Artikel 6 Belastingjaar

Met betrekking tot de belasting die per jaar wordt geheven is het belastingjaar gelijk aan het kalenderjaar.

Artikel 7 Wijze van heffing

De belasting bedoeld in de tarieventabel wordt geheven bij wege van aanslag.

Artikel 8 Ontstaan van de belastingschuld en heffing naar tijdsgelang

  • 1. De belasting als bedoeld in hoofdstuk 1 van de tarieventabel is verschuldigd bij het begin van het belastingjaar of, zo dit later is, bij de aanvang van de belastingplicht.

  • 2. Indien de belastingplicht, berekend naar het tarief onder 1.1.1 van de tarieventabel, in de loop van het belastingjaar aanvangt, is de belasting verschuldigd voor zoveel twaalfde gedeelten van de voor dat jaar verschuldigde belasting als er in dat jaar, na de aanvang van de belastingplicht, nog volle kalendermaanden overblijven.

  • 3. Indien de belastingplicht, berekend naar het tarief onder 1.1.1 van de tarieventabel, in de loop van het belastingjaar eindigt, bestaat aanspraak op ontheffing voor zoveel twaalfde gedeelten van de voor dat jaar verschuldigde belasting als er in dat jaar, na het einde van de belastingplicht, nog volle kalendermaanden overblijven.

  • 4. Het tweede en het derde lid zijn niet van toepassing indien de belastingplichtige binnen de gemeente verhuist en aldaar van een ander perceel gebruik maakt.

  • 5. De belasting als bedoeld in hoofdstuk 2 van de tarieventabel is verschuldigd naar gelang de gebruikmaking van de dienstverlening.

  • 6. De belasting als bedoeld in hoofdstuk 3 van de tarieventabel is verschuldigd bij de aanvang van de dienstverlening.

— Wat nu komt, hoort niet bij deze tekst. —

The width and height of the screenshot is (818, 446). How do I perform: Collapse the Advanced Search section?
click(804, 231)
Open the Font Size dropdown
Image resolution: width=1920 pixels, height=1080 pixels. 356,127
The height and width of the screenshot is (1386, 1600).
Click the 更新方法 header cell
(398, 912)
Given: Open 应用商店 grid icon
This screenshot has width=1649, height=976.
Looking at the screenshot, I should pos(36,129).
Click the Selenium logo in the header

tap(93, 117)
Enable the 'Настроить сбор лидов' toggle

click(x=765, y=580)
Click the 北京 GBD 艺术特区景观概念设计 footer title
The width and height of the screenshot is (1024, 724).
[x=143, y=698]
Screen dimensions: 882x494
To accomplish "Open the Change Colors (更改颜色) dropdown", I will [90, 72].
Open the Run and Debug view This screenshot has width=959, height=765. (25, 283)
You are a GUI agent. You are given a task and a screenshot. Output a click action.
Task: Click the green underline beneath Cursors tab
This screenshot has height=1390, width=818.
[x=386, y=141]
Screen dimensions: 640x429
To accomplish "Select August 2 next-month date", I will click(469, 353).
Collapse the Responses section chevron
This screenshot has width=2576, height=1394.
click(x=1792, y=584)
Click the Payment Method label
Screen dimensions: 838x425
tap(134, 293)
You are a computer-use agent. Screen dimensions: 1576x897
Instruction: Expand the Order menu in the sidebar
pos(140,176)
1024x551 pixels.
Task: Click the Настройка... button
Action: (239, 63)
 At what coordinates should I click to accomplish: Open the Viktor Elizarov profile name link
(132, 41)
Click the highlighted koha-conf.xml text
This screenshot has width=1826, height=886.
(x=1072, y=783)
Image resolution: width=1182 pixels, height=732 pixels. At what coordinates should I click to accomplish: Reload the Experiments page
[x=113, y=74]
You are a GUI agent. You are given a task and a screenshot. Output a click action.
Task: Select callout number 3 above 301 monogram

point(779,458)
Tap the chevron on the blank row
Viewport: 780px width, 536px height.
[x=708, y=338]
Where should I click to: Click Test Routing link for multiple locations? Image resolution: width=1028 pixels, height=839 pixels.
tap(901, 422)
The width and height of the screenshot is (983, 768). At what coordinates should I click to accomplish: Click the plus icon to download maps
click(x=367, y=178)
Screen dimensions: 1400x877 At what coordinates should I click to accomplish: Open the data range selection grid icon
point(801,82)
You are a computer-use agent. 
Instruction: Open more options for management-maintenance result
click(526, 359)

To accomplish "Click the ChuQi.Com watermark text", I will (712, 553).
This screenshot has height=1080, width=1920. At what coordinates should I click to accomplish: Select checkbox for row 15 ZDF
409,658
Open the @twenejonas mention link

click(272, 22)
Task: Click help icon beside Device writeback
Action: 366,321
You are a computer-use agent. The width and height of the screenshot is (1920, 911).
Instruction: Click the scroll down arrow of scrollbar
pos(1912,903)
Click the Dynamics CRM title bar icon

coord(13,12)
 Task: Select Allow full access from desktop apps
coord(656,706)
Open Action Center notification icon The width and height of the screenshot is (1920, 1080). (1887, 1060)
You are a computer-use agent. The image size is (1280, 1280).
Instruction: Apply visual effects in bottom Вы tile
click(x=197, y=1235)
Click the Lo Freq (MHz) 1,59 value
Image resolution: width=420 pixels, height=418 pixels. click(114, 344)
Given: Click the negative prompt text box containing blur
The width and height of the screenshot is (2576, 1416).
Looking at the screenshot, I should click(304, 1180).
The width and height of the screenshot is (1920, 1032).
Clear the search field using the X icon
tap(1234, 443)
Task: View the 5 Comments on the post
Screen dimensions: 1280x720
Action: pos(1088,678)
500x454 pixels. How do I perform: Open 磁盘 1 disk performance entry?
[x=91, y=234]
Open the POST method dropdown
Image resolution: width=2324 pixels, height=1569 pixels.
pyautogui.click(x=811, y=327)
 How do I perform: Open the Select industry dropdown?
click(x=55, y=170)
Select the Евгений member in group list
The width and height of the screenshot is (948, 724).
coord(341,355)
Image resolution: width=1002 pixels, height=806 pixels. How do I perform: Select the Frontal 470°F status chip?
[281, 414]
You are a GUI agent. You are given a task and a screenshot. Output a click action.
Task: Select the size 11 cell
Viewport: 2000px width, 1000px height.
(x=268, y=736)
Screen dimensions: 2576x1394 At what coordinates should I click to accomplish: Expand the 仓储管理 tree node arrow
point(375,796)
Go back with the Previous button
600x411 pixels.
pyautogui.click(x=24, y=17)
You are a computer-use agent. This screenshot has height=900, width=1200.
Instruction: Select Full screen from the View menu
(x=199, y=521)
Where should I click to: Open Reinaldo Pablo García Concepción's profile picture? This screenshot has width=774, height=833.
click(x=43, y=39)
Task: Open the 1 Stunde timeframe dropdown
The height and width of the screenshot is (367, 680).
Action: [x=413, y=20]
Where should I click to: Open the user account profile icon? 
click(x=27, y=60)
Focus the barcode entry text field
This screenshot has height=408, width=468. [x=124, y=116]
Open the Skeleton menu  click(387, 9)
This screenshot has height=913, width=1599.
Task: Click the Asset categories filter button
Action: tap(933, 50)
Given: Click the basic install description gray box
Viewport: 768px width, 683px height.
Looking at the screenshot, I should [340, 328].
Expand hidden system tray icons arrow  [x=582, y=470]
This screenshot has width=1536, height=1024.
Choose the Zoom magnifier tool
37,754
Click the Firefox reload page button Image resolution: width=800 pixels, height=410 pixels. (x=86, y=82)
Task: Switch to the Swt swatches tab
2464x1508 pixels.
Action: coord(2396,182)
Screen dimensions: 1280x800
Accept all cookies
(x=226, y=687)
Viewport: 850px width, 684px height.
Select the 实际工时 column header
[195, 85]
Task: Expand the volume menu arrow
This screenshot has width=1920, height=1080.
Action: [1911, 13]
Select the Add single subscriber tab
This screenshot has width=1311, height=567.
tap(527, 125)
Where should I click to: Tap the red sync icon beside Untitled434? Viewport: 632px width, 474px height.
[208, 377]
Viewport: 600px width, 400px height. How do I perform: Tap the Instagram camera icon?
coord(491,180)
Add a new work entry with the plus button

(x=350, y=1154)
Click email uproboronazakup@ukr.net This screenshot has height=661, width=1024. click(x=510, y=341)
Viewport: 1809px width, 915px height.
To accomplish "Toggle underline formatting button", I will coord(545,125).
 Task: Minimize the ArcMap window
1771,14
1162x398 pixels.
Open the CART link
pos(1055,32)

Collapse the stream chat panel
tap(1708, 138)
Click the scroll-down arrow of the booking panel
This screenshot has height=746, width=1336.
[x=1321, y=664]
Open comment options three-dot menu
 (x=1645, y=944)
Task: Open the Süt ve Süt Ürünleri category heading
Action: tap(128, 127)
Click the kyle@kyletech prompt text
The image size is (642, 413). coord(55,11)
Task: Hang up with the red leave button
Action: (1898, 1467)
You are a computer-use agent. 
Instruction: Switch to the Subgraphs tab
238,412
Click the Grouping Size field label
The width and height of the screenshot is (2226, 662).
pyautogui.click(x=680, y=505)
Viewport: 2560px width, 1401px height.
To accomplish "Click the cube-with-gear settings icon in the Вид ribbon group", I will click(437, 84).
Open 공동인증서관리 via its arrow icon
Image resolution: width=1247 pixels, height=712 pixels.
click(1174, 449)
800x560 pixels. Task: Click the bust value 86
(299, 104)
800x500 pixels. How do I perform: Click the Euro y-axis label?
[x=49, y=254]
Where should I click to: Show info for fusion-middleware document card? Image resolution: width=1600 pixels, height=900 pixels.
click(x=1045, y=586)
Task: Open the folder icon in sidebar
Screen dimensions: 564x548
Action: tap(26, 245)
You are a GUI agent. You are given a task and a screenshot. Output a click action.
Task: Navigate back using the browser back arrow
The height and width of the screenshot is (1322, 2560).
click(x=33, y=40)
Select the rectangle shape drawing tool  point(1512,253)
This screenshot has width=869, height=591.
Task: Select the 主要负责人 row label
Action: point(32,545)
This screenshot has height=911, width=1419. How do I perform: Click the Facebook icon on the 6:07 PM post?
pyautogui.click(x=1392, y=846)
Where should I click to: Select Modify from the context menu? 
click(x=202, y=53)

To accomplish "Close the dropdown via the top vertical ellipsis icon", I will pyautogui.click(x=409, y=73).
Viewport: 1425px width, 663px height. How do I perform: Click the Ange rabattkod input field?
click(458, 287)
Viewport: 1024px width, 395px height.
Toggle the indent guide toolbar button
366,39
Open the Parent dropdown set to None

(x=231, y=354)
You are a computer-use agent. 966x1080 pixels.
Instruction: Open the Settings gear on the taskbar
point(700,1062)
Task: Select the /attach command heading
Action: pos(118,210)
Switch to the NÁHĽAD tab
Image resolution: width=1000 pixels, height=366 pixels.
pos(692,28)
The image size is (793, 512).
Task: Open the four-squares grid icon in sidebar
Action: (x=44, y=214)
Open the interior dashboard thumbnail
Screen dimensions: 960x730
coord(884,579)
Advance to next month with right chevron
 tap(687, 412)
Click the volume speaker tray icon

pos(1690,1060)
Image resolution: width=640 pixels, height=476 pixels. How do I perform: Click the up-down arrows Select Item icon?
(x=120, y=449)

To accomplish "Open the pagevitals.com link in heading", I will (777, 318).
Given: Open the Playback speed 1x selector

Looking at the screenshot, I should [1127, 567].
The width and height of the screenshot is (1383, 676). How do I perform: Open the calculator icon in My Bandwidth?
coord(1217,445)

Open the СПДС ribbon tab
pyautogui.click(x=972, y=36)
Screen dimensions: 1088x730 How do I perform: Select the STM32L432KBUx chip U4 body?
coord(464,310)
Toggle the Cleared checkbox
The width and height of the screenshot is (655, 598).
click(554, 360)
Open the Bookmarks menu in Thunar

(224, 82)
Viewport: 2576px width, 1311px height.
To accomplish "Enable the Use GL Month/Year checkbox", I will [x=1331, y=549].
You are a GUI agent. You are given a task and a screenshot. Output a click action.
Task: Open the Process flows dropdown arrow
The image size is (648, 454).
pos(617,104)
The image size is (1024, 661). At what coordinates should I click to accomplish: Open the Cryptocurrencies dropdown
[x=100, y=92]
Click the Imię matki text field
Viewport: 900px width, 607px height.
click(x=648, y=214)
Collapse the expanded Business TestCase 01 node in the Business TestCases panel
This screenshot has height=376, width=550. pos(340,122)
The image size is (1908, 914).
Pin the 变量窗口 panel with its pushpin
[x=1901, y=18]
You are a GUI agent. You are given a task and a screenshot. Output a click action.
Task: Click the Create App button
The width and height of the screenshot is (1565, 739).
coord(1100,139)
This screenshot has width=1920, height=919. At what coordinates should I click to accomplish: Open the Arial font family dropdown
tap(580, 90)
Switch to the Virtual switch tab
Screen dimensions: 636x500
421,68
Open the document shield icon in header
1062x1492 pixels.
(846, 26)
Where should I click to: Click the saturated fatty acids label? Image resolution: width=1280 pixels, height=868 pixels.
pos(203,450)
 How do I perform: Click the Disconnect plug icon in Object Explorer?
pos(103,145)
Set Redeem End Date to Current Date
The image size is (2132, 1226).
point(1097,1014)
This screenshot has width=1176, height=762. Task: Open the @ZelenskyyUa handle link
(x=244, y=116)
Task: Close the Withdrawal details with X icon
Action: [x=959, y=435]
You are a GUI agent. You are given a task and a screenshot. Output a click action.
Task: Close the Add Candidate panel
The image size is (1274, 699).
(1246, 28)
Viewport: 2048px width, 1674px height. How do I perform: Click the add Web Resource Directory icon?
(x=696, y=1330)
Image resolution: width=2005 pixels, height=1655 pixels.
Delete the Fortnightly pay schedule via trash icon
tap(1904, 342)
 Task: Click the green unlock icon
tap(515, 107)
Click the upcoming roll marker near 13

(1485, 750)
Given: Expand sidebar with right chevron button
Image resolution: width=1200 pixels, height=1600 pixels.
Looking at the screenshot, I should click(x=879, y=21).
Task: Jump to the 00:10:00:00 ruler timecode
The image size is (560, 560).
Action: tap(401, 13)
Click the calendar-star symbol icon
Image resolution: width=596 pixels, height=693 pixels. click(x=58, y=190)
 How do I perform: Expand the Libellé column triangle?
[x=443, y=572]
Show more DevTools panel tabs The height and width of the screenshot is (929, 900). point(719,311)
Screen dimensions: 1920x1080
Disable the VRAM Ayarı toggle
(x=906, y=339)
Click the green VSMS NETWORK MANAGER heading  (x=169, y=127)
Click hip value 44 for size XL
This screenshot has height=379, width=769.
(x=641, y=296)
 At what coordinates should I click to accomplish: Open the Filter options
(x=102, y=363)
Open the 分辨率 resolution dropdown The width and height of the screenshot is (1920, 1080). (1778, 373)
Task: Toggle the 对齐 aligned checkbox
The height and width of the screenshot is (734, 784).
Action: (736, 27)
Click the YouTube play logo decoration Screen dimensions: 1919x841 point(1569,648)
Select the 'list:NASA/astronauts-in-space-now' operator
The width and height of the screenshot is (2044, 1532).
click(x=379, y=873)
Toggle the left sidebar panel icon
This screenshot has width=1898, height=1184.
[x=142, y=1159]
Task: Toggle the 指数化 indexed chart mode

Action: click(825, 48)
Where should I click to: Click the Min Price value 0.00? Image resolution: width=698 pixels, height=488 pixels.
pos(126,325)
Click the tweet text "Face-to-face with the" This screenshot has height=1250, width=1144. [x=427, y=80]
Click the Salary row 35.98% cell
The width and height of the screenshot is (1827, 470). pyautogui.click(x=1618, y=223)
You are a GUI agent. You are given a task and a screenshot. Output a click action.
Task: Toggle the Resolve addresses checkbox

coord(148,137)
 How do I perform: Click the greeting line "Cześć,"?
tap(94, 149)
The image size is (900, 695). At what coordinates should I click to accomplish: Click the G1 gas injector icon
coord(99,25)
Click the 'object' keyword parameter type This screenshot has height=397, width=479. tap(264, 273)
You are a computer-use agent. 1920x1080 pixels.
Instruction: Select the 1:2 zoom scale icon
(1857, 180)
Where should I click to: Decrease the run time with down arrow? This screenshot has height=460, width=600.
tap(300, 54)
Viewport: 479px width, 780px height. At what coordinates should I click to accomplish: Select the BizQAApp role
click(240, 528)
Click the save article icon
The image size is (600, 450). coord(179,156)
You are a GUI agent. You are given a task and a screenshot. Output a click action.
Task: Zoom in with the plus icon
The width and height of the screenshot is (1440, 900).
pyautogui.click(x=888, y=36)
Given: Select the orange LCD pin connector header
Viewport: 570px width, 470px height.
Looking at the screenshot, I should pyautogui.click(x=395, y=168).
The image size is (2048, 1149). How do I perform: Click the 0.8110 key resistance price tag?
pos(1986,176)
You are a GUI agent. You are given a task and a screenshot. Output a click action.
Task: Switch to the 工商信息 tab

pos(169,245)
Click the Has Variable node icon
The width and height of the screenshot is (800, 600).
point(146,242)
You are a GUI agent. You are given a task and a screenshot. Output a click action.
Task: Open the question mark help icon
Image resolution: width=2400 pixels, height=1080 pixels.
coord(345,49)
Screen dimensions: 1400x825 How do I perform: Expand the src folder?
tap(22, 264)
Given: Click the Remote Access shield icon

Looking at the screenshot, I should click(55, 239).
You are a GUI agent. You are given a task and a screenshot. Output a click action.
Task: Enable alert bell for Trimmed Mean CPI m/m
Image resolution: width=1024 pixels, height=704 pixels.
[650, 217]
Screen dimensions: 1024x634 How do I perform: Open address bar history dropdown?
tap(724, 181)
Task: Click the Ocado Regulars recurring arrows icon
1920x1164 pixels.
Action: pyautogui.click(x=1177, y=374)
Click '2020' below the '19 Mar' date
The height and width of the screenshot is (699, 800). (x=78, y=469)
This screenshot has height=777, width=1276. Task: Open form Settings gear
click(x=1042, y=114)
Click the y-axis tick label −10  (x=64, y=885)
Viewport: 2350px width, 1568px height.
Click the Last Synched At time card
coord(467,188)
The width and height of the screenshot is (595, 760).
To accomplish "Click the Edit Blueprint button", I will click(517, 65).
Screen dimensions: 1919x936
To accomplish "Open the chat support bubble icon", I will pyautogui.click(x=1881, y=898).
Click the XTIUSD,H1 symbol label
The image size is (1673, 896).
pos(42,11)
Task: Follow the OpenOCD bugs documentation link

  • 7. Belastingbedragen van minder dan € 10,00 worden niet geheven. Voor de toepassing van de vorige volzin wordt het totaal van op een aanslagbiljet verenigde aanslagen aangemerkt als één belastingbedrag.

Artikel 9 Termijnen van betaling

  • 1. In afwijking van artikel 9, eerste lid van de Invorderingswet 1990 moeten de aanslagen worden betaald in twee gelijke termijnen waarvan de eerste vervalt op de laatste dag van de maand volgend op de maand die in de dagtekening van het aanslagbiljet is vermeld en de tweede twee maanden na de eerste vervaldatum.

  • 2. In afwijking van het bepaalde in het eerste lid geldt, in geval het totaalbedrag van alle op één aanslagbiljet verenigde aanslagen meer bedraagt dan € 10.000, dat dit bedrag en een bestuurlijke boete op dit aanslagbiljet moeten worden betaald op de laatste dag van de maand volgend op die in de dagtekening van het aanslagbiljet is vermeld.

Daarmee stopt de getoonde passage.